Bath, la blatte !

Bath, la blatte !

Découvrir un cafard chez soi déclenche toujours un début de panique. C’est un insecte répugnant qui squatte volontiers les égouts et qui vit en colonies. Comme dit l’autre, quand il y en a un, ça va ; c’est quand il y en a beaucoup qu’il y a des problèmes. Et il y en a toujours beaucoup. Le cancrelat prolifère depuis au moins 400 millions d’années et vivra longtemps après que l’homme aura disparu : cette foutue bestiole encaisse sans broncher un mois de diète complète ; elle résiste étonnamment à des radiations dix fois plus puissantes que celles qui terrassent l’homo sapiens ; elle survit plus d’une semaine à la décapitation : voilà pourquoi la guillotine ne figure pas dans la panoplie anti-blattes. Et ce serait folie de vouloir exterminer l’espèce. Car une équipe de chercheurs de l’Université de Nottingham vient de découvrir ce que les Chinois et les Grecs anciens savaient déjà : le cafard est une sorte de pharmacie ambulante. Son cerveau et ses tissus nerveux contiennent au moins neuf molécules capables, en particulier, de zigouiller le staphylocoque doré, cette véritable hantise des milieux hospitaliers qui résiste aux antibiotiques les plus puissants et que l’on ne peut vaincre sans générer des dommages collatéraux importants chez le patient.

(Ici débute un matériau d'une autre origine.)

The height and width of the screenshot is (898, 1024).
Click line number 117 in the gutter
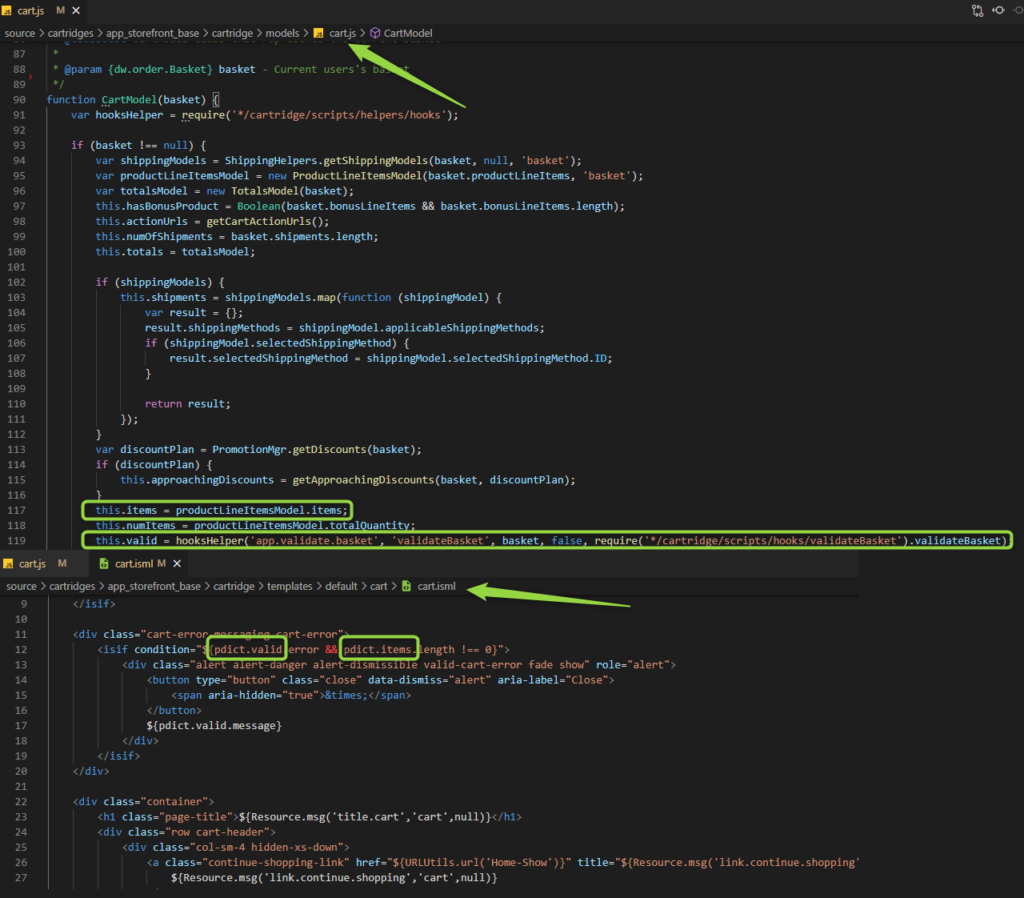click(16, 510)
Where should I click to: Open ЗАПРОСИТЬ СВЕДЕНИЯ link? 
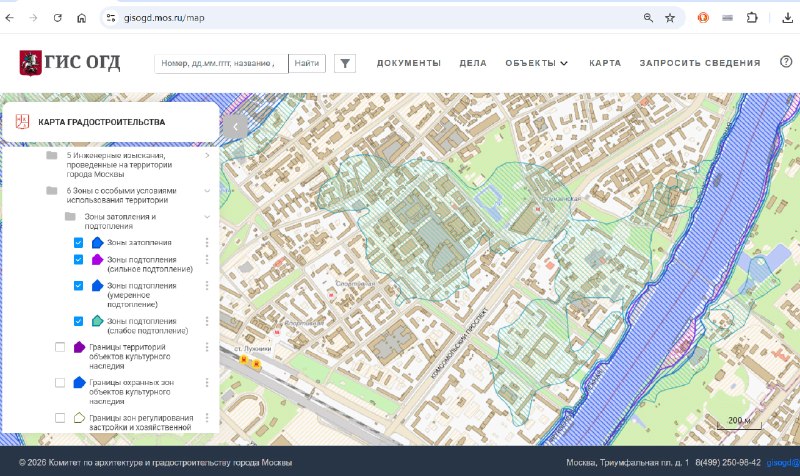pos(700,63)
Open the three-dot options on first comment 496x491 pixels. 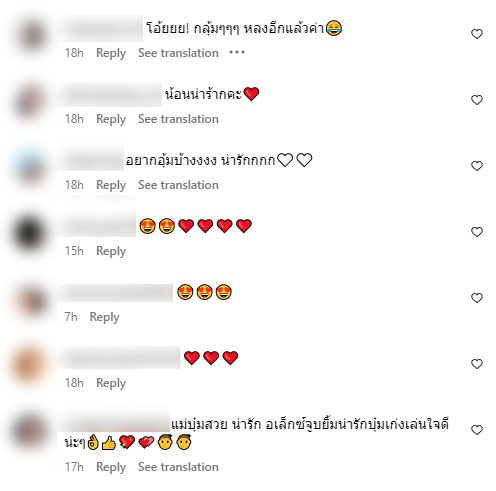tap(237, 52)
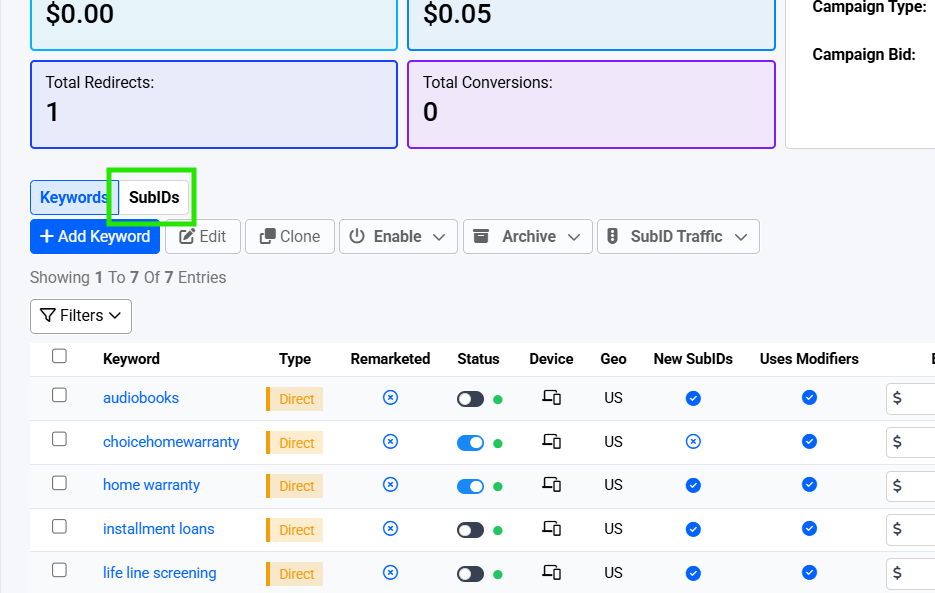Toggle status switch for audiobooks keyword
Viewport: 935px width, 593px height.
[470, 399]
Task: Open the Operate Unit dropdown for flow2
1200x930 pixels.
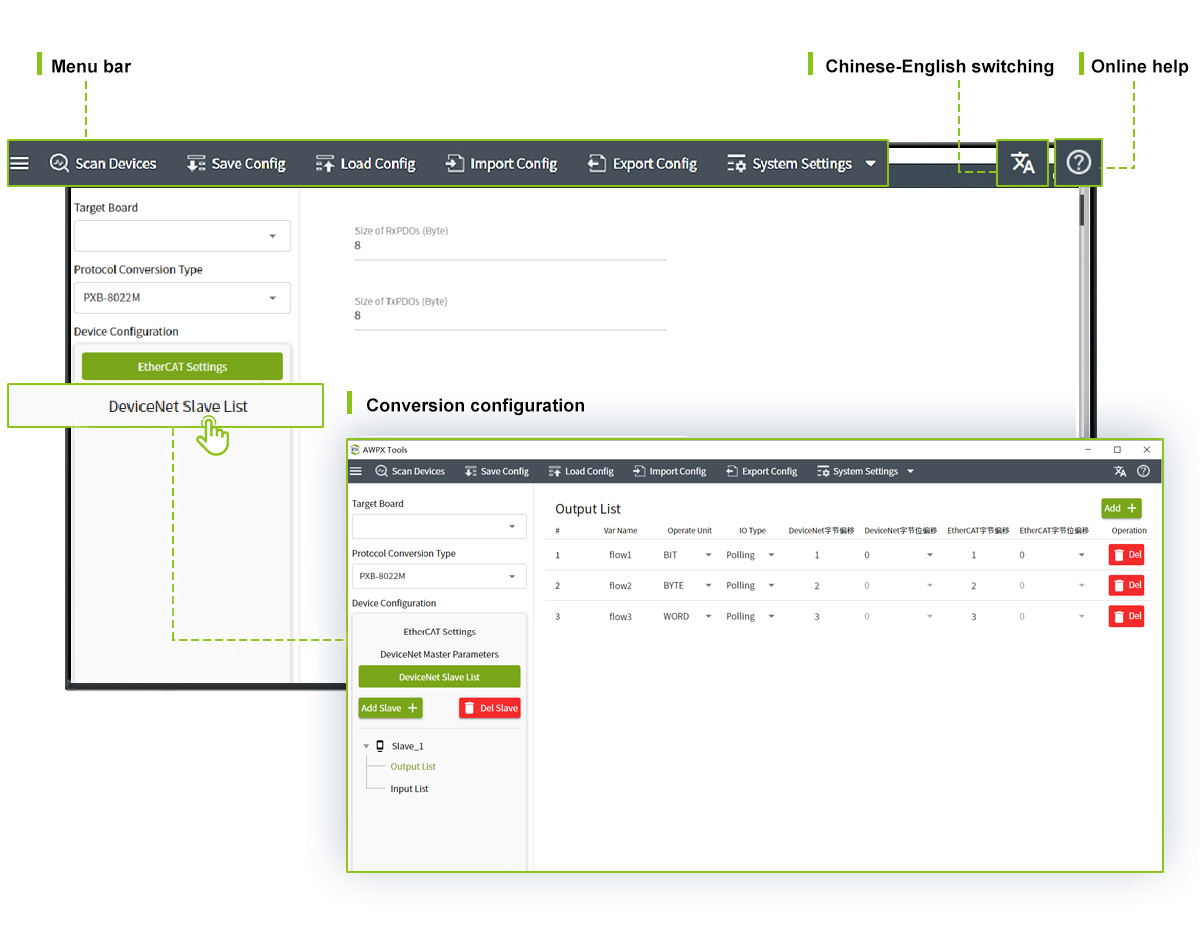Action: (708, 586)
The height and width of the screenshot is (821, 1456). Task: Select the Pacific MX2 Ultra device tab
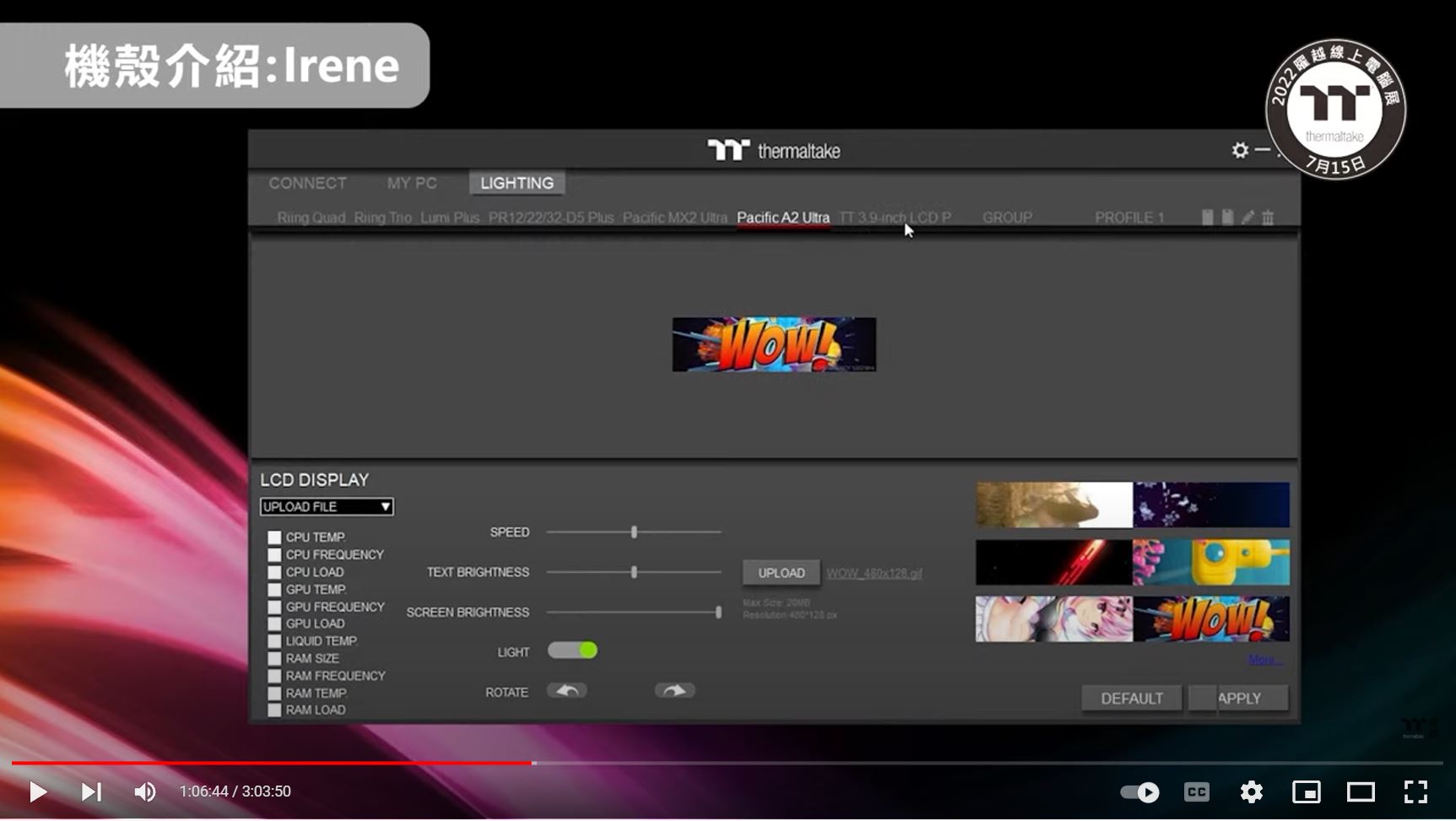(674, 218)
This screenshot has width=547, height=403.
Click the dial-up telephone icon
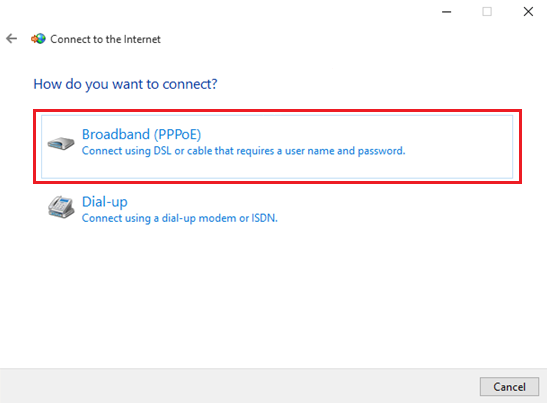[x=61, y=207]
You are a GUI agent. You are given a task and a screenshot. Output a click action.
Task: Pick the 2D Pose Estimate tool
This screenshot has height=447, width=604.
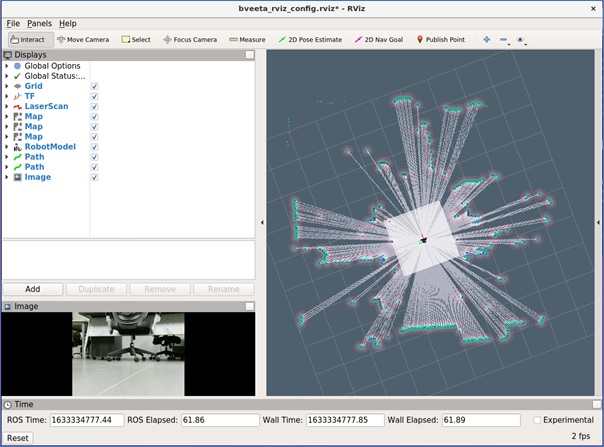pos(310,40)
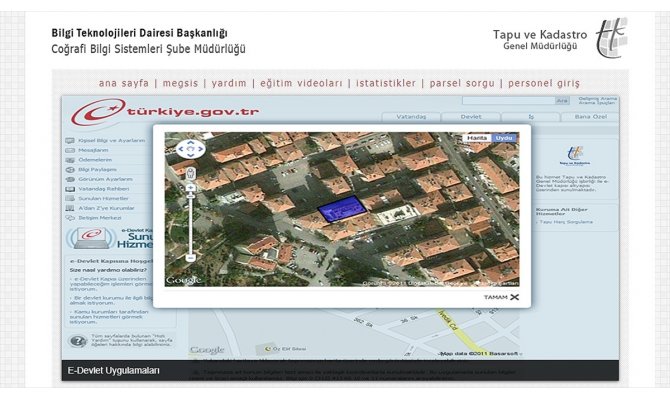Screen dimensions: 670x400
Task: Click the türkiye.gov.tr crescent logo
Action: [x=97, y=112]
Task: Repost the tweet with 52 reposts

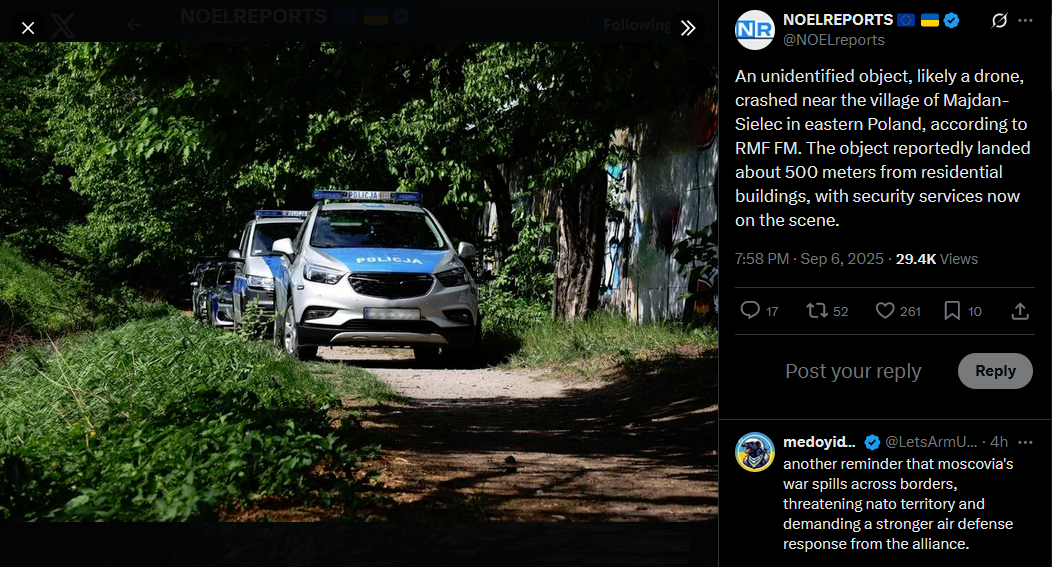Action: (x=827, y=311)
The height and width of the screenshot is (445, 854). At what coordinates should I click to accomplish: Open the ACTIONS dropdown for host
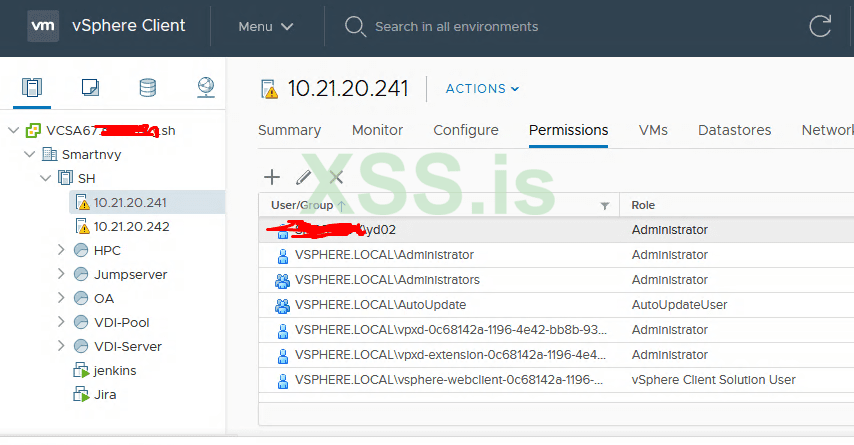coord(482,88)
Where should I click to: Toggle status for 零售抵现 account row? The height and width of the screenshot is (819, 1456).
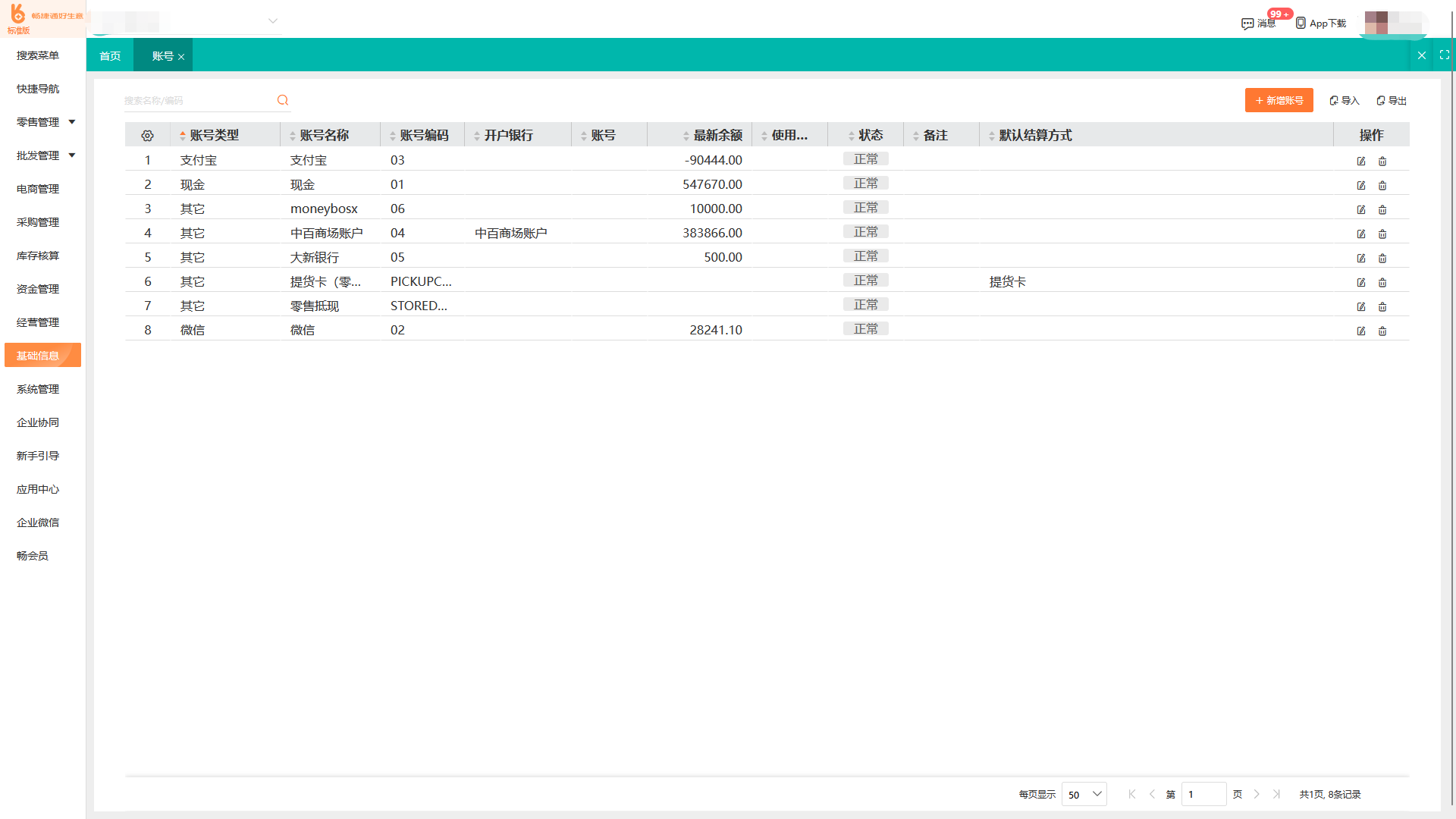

Selon les spécialistes de l’Université britannique, la découverte n’est pas surprenante : « Ces insectes vivent souvent dans de très mauvaises conditions sanitaires et d’hygiène, dans des environnements où ils sont exposés à un grand nombre de bactéries différentes. Il est donc logique qu’ils aient développé des moyens de se protéger contre les micro-organismes ». Voilà donc une information capitale. Depuis que nous sommes obsédés par une hygiène scrupuleuse qui nous fait nous récurer de pied en cap plusieurs fois par jour ; depuis que les chipotages de la diététique constituent l’essentiel de nos préoccupations ; depuis que la quête inlassable d’un meilleur confort a supplanté celle du Graal, nous sommes devenus plus fragiles qu’une porcelaine de Saxe. C’est malin : un véritable suicide collectif. Ah, çà ! Pour mieux perpétuer notre espèce, il nous faudrait une bonne crise. Qui nous oblige à vivre comme des blattes. Que l’on se rassure : avec un peu de chance, nous serons bientôt exaucés.

La recette du jour

Cancrelats à la gnole

Vous êtes légitimement préoccupé par votre longévité. Vendez votre demeure aseptisée et déménagez dans l’égout le plus proche. Investissez dans un élevage de cancrelats, que vous dégusterez grillés après avoir anesthésié vos papilles gustatives d’un bon coup de gnole. Vous mourrez peut-être de dégoût, mais au moins ferez-vous la nique à cette cochonnerie de staphylocoque doré.